## Requirement
The answer must consist of every record, printed exactly as it stands.

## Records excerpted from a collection

---*---

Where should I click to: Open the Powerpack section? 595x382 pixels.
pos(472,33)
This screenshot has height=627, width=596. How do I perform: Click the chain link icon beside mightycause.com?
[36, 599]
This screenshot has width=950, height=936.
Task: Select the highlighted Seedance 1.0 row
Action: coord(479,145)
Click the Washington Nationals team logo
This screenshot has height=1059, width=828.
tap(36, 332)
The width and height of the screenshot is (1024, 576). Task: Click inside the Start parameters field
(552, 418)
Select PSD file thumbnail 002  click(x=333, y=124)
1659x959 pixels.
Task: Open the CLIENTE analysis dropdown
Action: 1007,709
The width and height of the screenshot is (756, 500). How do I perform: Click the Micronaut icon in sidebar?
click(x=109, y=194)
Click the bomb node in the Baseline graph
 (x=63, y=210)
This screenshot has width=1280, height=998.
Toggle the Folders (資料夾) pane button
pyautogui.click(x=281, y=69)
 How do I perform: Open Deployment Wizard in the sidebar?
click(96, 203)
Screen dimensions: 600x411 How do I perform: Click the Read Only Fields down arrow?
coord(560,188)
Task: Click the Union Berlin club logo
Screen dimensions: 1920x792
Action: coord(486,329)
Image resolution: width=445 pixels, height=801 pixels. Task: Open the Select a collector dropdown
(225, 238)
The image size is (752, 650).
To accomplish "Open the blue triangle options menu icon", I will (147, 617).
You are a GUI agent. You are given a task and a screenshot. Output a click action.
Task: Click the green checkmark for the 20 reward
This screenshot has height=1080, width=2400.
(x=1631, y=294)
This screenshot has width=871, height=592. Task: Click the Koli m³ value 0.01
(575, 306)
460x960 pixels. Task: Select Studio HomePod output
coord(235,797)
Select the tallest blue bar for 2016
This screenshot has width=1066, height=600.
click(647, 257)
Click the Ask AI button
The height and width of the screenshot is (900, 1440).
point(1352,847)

---*---

## Reply to the task
Where should I click to: Open the Powerpack section? 595x382 pixels.
pos(472,33)
This screenshot has height=627, width=596. How do I perform: Click the chain link icon beside mightycause.com?
[36, 599]
This screenshot has width=950, height=936.
Task: Select the highlighted Seedance 1.0 row
Action: coord(479,145)
Click the Washington Nationals team logo
This screenshot has height=1059, width=828.
tap(36, 332)
The width and height of the screenshot is (1024, 576). Task: Click inside the Start parameters field
(552, 418)
Select PSD file thumbnail 002  click(x=333, y=124)
1659x959 pixels.
Task: Open the CLIENTE analysis dropdown
Action: 1007,709
The width and height of the screenshot is (756, 500). How do I perform: Click the Micronaut icon in sidebar?
click(x=109, y=194)
Click the bomb node in the Baseline graph
 (x=63, y=210)
This screenshot has width=1280, height=998.
Toggle the Folders (資料夾) pane button
pyautogui.click(x=281, y=69)
 How do I perform: Open Deployment Wizard in the sidebar?
click(96, 203)
Screen dimensions: 600x411 How do I perform: Click the Read Only Fields down arrow?
coord(560,188)
Task: Click the Union Berlin club logo
Screen dimensions: 1920x792
Action: coord(486,329)
Image resolution: width=445 pixels, height=801 pixels. Task: Open the Select a collector dropdown
(225, 238)
The image size is (752, 650).
To accomplish "Open the blue triangle options menu icon", I will (147, 617).
You are a GUI agent. You are given a task and a screenshot. Output a click action.
Task: Click the green checkmark for the 20 reward
This screenshot has height=1080, width=2400.
(x=1631, y=294)
This screenshot has width=871, height=592. Task: Click the Koli m³ value 0.01
(575, 306)
460x960 pixels. Task: Select Studio HomePod output
coord(235,797)
Select the tallest blue bar for 2016
This screenshot has width=1066, height=600.
click(647, 257)
Click the Ask AI button
The height and width of the screenshot is (900, 1440).
point(1352,847)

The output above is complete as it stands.